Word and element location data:
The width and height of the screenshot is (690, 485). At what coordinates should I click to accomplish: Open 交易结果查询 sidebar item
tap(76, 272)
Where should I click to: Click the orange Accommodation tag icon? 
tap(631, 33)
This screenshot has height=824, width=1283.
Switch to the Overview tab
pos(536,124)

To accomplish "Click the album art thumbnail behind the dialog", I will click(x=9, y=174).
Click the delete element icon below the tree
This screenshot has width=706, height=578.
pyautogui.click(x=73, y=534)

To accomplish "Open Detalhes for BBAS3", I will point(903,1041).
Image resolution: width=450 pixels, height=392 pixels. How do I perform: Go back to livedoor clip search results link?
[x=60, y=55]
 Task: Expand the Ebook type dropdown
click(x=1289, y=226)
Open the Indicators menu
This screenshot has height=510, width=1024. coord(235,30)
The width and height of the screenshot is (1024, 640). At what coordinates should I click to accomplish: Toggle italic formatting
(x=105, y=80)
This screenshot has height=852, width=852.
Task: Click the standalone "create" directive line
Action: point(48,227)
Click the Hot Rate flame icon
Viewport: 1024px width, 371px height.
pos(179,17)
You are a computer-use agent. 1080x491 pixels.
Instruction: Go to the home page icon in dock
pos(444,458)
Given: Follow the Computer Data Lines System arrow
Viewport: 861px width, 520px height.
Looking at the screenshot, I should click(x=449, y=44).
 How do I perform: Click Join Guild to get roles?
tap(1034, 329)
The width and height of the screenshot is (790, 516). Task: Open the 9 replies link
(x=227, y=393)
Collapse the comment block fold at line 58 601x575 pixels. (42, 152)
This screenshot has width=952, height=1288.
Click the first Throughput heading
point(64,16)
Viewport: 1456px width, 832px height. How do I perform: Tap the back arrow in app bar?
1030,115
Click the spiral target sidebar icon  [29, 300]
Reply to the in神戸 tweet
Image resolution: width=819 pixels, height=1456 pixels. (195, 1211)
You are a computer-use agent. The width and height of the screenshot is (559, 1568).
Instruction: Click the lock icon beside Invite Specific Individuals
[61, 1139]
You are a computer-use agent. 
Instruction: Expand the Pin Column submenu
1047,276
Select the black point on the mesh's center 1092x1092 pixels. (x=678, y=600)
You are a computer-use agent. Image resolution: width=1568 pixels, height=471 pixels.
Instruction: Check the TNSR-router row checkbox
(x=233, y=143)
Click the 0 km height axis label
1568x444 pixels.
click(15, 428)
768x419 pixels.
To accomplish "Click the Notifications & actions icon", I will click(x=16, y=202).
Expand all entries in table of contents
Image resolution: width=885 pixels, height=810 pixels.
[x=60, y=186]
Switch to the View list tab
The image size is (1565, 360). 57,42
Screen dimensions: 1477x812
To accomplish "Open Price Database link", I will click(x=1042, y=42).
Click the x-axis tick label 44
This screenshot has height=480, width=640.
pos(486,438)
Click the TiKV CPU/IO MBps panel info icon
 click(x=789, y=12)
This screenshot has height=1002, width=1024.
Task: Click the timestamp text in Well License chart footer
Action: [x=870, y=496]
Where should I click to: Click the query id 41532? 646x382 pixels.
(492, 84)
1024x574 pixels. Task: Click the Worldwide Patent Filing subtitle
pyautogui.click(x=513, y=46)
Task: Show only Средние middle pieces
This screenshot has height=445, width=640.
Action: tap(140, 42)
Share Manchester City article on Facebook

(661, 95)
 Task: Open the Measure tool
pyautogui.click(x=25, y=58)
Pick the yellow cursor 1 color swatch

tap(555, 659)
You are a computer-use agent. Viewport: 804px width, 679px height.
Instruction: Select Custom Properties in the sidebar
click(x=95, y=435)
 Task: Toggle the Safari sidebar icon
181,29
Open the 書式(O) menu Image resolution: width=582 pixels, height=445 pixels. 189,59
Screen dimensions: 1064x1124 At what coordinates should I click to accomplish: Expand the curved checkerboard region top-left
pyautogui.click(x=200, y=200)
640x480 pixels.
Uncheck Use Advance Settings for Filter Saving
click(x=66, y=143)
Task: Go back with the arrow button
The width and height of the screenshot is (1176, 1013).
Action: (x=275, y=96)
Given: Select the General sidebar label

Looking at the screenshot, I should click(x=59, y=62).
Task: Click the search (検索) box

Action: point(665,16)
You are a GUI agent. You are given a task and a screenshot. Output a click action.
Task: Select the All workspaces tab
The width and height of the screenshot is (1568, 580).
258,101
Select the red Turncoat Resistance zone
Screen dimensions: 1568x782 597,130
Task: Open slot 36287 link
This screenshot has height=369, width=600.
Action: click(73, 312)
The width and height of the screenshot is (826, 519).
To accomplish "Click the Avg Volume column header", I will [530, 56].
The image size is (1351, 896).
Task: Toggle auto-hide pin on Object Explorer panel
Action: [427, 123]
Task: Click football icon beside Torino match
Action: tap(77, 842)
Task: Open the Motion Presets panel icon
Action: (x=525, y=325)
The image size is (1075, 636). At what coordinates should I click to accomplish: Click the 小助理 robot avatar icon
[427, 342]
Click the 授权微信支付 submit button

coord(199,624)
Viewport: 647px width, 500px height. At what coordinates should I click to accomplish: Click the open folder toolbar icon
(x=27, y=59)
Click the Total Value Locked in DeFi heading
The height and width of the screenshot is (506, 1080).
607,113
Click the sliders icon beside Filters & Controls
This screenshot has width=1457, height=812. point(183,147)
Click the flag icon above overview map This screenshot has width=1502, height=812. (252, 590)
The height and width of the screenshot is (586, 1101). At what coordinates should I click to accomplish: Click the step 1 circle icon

■ **What is needed**: Return every line of the data above verbatim, with nothing changed.

■ **Reply to the exercise**:
The width and height of the screenshot is (690, 485). At what coordinates should I click to accomplish: Open 交易结果查询 sidebar item
tap(76, 272)
Where should I click to: Click the orange Accommodation tag icon? 
tap(631, 33)
This screenshot has height=824, width=1283.
Switch to the Overview tab
pos(536,124)

To accomplish "Click the album art thumbnail behind the dialog", I will click(x=9, y=174).
Click the delete element icon below the tree
This screenshot has width=706, height=578.
pyautogui.click(x=73, y=534)

To accomplish "Open Detalhes for BBAS3", I will point(903,1041).
Image resolution: width=450 pixels, height=392 pixels. How do I perform: Go back to livedoor clip search results link?
[x=60, y=55]
 Task: Expand the Ebook type dropdown
click(x=1289, y=226)
Open the Indicators menu
This screenshot has height=510, width=1024. coord(235,30)
The width and height of the screenshot is (1024, 640). At what coordinates should I click to accomplish: Toggle italic formatting
(x=105, y=80)
This screenshot has height=852, width=852.
Task: Click the standalone "create" directive line
Action: point(48,227)
Click the Hot Rate flame icon
Viewport: 1024px width, 371px height.
pos(179,17)
You are a computer-use agent. 1080x491 pixels.
Instruction: Go to the home page icon in dock
pos(444,458)
Given: Follow the Computer Data Lines System arrow
Viewport: 861px width, 520px height.
Looking at the screenshot, I should click(x=449, y=44).
 How do I perform: Click Join Guild to get roles?
tap(1034, 329)
The width and height of the screenshot is (790, 516). Task: Open the 9 replies link
(x=227, y=393)
Collapse the comment block fold at line 58 601x575 pixels. (42, 152)
This screenshot has width=952, height=1288.
Click the first Throughput heading
point(64,16)
Viewport: 1456px width, 832px height. How do I perform: Tap the back arrow in app bar?
1030,115
Click the spiral target sidebar icon  [29, 300]
Reply to the in神戸 tweet
Image resolution: width=819 pixels, height=1456 pixels. (195, 1211)
You are a computer-use agent. The width and height of the screenshot is (559, 1568).
Instruction: Click the lock icon beside Invite Specific Individuals
[61, 1139]
You are a computer-use agent. 
Instruction: Expand the Pin Column submenu
1047,276
Select the black point on the mesh's center 1092x1092 pixels. (x=678, y=600)
You are a computer-use agent. Image resolution: width=1568 pixels, height=471 pixels.
Instruction: Check the TNSR-router row checkbox
(x=233, y=143)
Click the 0 km height axis label
1568x444 pixels.
click(15, 428)
768x419 pixels.
To accomplish "Click the Notifications & actions icon", I will click(x=16, y=202).
Expand all entries in table of contents
Image resolution: width=885 pixels, height=810 pixels.
[x=60, y=186]
Switch to the View list tab
The image size is (1565, 360). 57,42
Screen dimensions: 1477x812
To accomplish "Open Price Database link", I will click(x=1042, y=42).
Click the x-axis tick label 44
This screenshot has height=480, width=640.
pos(486,438)
Click the TiKV CPU/IO MBps panel info icon
 click(x=789, y=12)
This screenshot has height=1002, width=1024.
Task: Click the timestamp text in Well License chart footer
Action: [x=870, y=496]
Where should I click to: Click the query id 41532? 646x382 pixels.
(492, 84)
1024x574 pixels. Task: Click the Worldwide Patent Filing subtitle
pyautogui.click(x=513, y=46)
Task: Show only Средние middle pieces
This screenshot has height=445, width=640.
Action: tap(140, 42)
Share Manchester City article on Facebook

(661, 95)
 Task: Open the Measure tool
pyautogui.click(x=25, y=58)
Pick the yellow cursor 1 color swatch

tap(555, 659)
You are a computer-use agent. Viewport: 804px width, 679px height.
Instruction: Select Custom Properties in the sidebar
click(x=95, y=435)
 Task: Toggle the Safari sidebar icon
181,29
Open the 書式(O) menu Image resolution: width=582 pixels, height=445 pixels. 189,59
Screen dimensions: 1064x1124 At what coordinates should I click to accomplish: Expand the curved checkerboard region top-left
pyautogui.click(x=200, y=200)
640x480 pixels.
Uncheck Use Advance Settings for Filter Saving
click(x=66, y=143)
Task: Go back with the arrow button
The width and height of the screenshot is (1176, 1013).
Action: (x=275, y=96)
Given: Select the General sidebar label

Looking at the screenshot, I should click(x=59, y=62).
Task: Click the search (検索) box

Action: point(665,16)
You are a GUI agent. You are given a task and a screenshot. Output a click action.
Task: Select the All workspaces tab
The width and height of the screenshot is (1568, 580).
258,101
Select the red Turncoat Resistance zone
Screen dimensions: 1568x782 597,130
Task: Open slot 36287 link
This screenshot has height=369, width=600.
Action: click(73, 312)
The width and height of the screenshot is (826, 519).
To accomplish "Click the Avg Volume column header", I will [530, 56].
The image size is (1351, 896).
Task: Toggle auto-hide pin on Object Explorer panel
Action: [427, 123]
Task: Click football icon beside Torino match
Action: tap(77, 842)
Task: Open the Motion Presets panel icon
Action: (x=525, y=325)
The image size is (1075, 636). At what coordinates should I click to accomplish: Click the 小助理 robot avatar icon
[427, 342]
Click the 授权微信支付 submit button

coord(199,624)
Viewport: 647px width, 500px height. At what coordinates should I click to accomplish: Click the open folder toolbar icon
(x=27, y=59)
Click the Total Value Locked in DeFi heading
The height and width of the screenshot is (506, 1080).
607,113
Click the sliders icon beside Filters & Controls
This screenshot has width=1457, height=812. point(183,147)
Click the flag icon above overview map This screenshot has width=1502, height=812. (252, 590)
The height and width of the screenshot is (586, 1101). At what coordinates should I click to accomplish: Click the step 1 circle icon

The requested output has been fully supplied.